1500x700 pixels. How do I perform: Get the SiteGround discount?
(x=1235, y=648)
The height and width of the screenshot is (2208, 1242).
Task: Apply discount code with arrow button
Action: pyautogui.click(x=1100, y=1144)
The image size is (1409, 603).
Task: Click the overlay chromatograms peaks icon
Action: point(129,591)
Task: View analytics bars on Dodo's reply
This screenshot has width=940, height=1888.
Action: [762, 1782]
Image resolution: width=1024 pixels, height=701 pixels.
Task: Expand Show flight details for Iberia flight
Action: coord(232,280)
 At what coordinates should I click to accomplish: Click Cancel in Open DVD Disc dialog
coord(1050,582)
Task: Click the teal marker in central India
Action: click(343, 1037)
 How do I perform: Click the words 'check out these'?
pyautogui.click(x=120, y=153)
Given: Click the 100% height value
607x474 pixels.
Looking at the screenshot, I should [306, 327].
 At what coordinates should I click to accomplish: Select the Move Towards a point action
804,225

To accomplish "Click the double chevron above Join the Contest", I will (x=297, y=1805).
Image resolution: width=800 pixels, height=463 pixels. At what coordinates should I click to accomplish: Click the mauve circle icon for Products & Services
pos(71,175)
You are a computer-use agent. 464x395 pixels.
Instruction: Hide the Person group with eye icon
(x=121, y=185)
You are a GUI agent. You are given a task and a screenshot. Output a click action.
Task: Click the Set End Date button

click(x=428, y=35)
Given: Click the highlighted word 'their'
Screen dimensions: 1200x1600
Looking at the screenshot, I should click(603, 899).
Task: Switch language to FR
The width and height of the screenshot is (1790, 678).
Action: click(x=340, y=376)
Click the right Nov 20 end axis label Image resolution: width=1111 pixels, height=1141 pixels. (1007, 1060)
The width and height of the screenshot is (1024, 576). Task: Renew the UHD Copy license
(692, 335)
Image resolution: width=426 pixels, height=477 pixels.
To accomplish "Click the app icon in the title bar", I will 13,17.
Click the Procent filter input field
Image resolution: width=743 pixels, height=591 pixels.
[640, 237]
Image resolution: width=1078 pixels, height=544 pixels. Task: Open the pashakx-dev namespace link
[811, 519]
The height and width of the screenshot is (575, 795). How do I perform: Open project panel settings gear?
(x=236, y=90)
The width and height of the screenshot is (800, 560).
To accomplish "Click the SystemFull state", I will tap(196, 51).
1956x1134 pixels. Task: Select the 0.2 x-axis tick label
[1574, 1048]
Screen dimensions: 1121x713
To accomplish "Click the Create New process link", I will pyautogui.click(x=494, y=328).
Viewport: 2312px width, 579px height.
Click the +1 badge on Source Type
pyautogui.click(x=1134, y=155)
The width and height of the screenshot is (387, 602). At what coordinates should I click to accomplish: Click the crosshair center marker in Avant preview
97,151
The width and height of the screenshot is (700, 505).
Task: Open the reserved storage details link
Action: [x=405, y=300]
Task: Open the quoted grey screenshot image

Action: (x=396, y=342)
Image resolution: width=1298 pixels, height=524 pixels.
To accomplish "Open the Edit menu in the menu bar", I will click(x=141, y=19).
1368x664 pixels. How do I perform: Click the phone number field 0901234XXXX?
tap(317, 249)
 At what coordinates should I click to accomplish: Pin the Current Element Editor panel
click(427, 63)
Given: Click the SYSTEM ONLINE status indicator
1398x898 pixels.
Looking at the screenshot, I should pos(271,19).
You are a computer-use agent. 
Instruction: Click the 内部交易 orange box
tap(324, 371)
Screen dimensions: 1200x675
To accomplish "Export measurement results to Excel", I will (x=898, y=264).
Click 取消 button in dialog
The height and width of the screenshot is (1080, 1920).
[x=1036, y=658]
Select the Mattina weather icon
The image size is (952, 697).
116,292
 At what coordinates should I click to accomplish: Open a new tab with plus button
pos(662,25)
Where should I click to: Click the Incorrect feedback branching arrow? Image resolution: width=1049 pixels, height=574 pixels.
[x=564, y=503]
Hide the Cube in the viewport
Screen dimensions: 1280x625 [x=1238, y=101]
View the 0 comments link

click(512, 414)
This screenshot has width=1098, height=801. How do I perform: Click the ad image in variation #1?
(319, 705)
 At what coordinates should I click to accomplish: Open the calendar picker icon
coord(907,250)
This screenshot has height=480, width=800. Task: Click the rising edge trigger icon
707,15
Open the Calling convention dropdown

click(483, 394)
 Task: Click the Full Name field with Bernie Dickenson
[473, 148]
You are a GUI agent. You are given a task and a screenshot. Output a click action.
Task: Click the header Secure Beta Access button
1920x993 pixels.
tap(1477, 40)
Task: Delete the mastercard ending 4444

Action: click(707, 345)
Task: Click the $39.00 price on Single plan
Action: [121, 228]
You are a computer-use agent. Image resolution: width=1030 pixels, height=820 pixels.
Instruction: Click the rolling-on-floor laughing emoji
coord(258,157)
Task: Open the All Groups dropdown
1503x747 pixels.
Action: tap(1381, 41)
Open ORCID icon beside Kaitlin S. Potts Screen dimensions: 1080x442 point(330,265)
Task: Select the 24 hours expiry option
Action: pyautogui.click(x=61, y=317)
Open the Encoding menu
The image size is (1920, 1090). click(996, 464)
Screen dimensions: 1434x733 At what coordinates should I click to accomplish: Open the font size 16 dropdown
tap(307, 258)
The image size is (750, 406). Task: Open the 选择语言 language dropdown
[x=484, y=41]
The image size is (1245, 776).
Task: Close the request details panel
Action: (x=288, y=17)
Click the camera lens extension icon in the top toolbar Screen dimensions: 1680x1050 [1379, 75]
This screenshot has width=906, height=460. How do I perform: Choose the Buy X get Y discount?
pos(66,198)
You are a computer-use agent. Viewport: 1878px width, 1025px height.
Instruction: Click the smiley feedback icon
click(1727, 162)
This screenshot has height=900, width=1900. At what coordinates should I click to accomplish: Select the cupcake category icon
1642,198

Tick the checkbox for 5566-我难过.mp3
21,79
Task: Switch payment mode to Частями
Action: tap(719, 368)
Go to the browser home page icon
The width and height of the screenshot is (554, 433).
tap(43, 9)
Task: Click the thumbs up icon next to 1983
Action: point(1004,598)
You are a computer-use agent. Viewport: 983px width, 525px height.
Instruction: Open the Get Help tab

====

Copy the lines above exactly, leaving every word as it is.

### Output for this task:
1500x700 pixels. How do I perform: Get the SiteGround discount?
(x=1235, y=648)
The height and width of the screenshot is (2208, 1242).
Task: Apply discount code with arrow button
Action: pyautogui.click(x=1100, y=1144)
The image size is (1409, 603).
Task: Click the overlay chromatograms peaks icon
Action: point(129,591)
Task: View analytics bars on Dodo's reply
This screenshot has width=940, height=1888.
Action: [762, 1782]
Image resolution: width=1024 pixels, height=701 pixels.
Task: Expand Show flight details for Iberia flight
Action: coord(232,280)
 At what coordinates should I click to accomplish: Click Cancel in Open DVD Disc dialog
coord(1050,582)
Task: Click the teal marker in central India
Action: click(343, 1037)
 How do I perform: Click the words 'check out these'?
pyautogui.click(x=120, y=153)
Given: Click the 100% height value
607x474 pixels.
Looking at the screenshot, I should [306, 327].
 At what coordinates should I click to accomplish: Select the Move Towards a point action
804,225

To accomplish "Click the double chevron above Join the Contest", I will (x=297, y=1805).
Image resolution: width=800 pixels, height=463 pixels. At what coordinates should I click to accomplish: Click the mauve circle icon for Products & Services
pos(71,175)
You are a computer-use agent. 464x395 pixels.
Instruction: Hide the Person group with eye icon
(x=121, y=185)
You are a GUI agent. You are given a task and a screenshot. Output a click action.
Task: Click the Set End Date button

click(x=428, y=35)
Given: Click the highlighted word 'their'
Screen dimensions: 1200x1600
Looking at the screenshot, I should click(603, 899).
Task: Switch language to FR
The width and height of the screenshot is (1790, 678).
Action: click(x=340, y=376)
Click the right Nov 20 end axis label Image resolution: width=1111 pixels, height=1141 pixels. (1007, 1060)
The width and height of the screenshot is (1024, 576). Task: Renew the UHD Copy license
(692, 335)
Image resolution: width=426 pixels, height=477 pixels.
To accomplish "Click the app icon in the title bar", I will 13,17.
Click the Procent filter input field
Image resolution: width=743 pixels, height=591 pixels.
[640, 237]
Image resolution: width=1078 pixels, height=544 pixels. Task: Open the pashakx-dev namespace link
[811, 519]
The height and width of the screenshot is (575, 795). How do I perform: Open project panel settings gear?
(x=236, y=90)
The width and height of the screenshot is (800, 560).
To accomplish "Click the SystemFull state", I will tap(196, 51).
1956x1134 pixels. Task: Select the 0.2 x-axis tick label
[1574, 1048]
Screen dimensions: 1121x713
To accomplish "Click the Create New process link", I will pyautogui.click(x=494, y=328).
Viewport: 2312px width, 579px height.
Click the +1 badge on Source Type
pyautogui.click(x=1134, y=155)
The width and height of the screenshot is (387, 602). At what coordinates should I click to accomplish: Click the crosshair center marker in Avant preview
97,151
The width and height of the screenshot is (700, 505).
Task: Open the reserved storage details link
Action: [x=405, y=300]
Task: Open the quoted grey screenshot image

Action: (x=396, y=342)
Image resolution: width=1298 pixels, height=524 pixels.
To accomplish "Open the Edit menu in the menu bar", I will click(x=141, y=19).
1368x664 pixels. How do I perform: Click the phone number field 0901234XXXX?
tap(317, 249)
 At what coordinates should I click to accomplish: Pin the Current Element Editor panel
click(427, 63)
Given: Click the SYSTEM ONLINE status indicator
1398x898 pixels.
Looking at the screenshot, I should pos(271,19).
You are a computer-use agent. 
Instruction: Click the 内部交易 orange box
tap(324, 371)
Screen dimensions: 1200x675
To accomplish "Export measurement results to Excel", I will (x=898, y=264).
Click 取消 button in dialog
The height and width of the screenshot is (1080, 1920).
[x=1036, y=658]
Select the Mattina weather icon
The image size is (952, 697).
116,292
 At what coordinates should I click to accomplish: Open a new tab with plus button
pos(662,25)
Where should I click to: Click the Incorrect feedback branching arrow? Image resolution: width=1049 pixels, height=574 pixels.
[x=564, y=503]
Hide the Cube in the viewport
Screen dimensions: 1280x625 [x=1238, y=101]
View the 0 comments link

click(512, 414)
This screenshot has width=1098, height=801. How do I perform: Click the ad image in variation #1?
(319, 705)
 At what coordinates should I click to accomplish: Open the calendar picker icon
coord(907,250)
This screenshot has height=480, width=800. Task: Click the rising edge trigger icon
707,15
Open the Calling convention dropdown

click(483, 394)
 Task: Click the Full Name field with Bernie Dickenson
[473, 148]
You are a GUI agent. You are given a task and a screenshot. Output a click action.
Task: Click the header Secure Beta Access button
1920x993 pixels.
tap(1477, 40)
Task: Delete the mastercard ending 4444

Action: click(707, 345)
Task: Click the $39.00 price on Single plan
Action: [121, 228]
You are a computer-use agent. Image resolution: width=1030 pixels, height=820 pixels.
Instruction: Click the rolling-on-floor laughing emoji
coord(258,157)
Task: Open the All Groups dropdown
1503x747 pixels.
Action: tap(1381, 41)
Open ORCID icon beside Kaitlin S. Potts Screen dimensions: 1080x442 point(330,265)
Task: Select the 24 hours expiry option
Action: pyautogui.click(x=61, y=317)
Open the Encoding menu
The image size is (1920, 1090). click(996, 464)
Screen dimensions: 1434x733 At what coordinates should I click to accomplish: Open the font size 16 dropdown
tap(307, 258)
The image size is (750, 406). Task: Open the 选择语言 language dropdown
[x=484, y=41]
The image size is (1245, 776).
Task: Close the request details panel
Action: (x=288, y=17)
Click the camera lens extension icon in the top toolbar Screen dimensions: 1680x1050 [1379, 75]
This screenshot has width=906, height=460. How do I perform: Choose the Buy X get Y discount?
pos(66,198)
You are a computer-use agent. Viewport: 1878px width, 1025px height.
Instruction: Click the smiley feedback icon
click(1727, 162)
This screenshot has height=900, width=1900. At what coordinates should I click to accomplish: Select the cupcake category icon
1642,198

Tick the checkbox for 5566-我难过.mp3
21,79
Task: Switch payment mode to Частями
Action: tap(719, 368)
Go to the browser home page icon
The width and height of the screenshot is (554, 433).
tap(43, 9)
Task: Click the thumbs up icon next to 1983
Action: point(1004,598)
You are a computer-use agent. Viewport: 983px width, 525px height.
Instruction: Open the Get Help tab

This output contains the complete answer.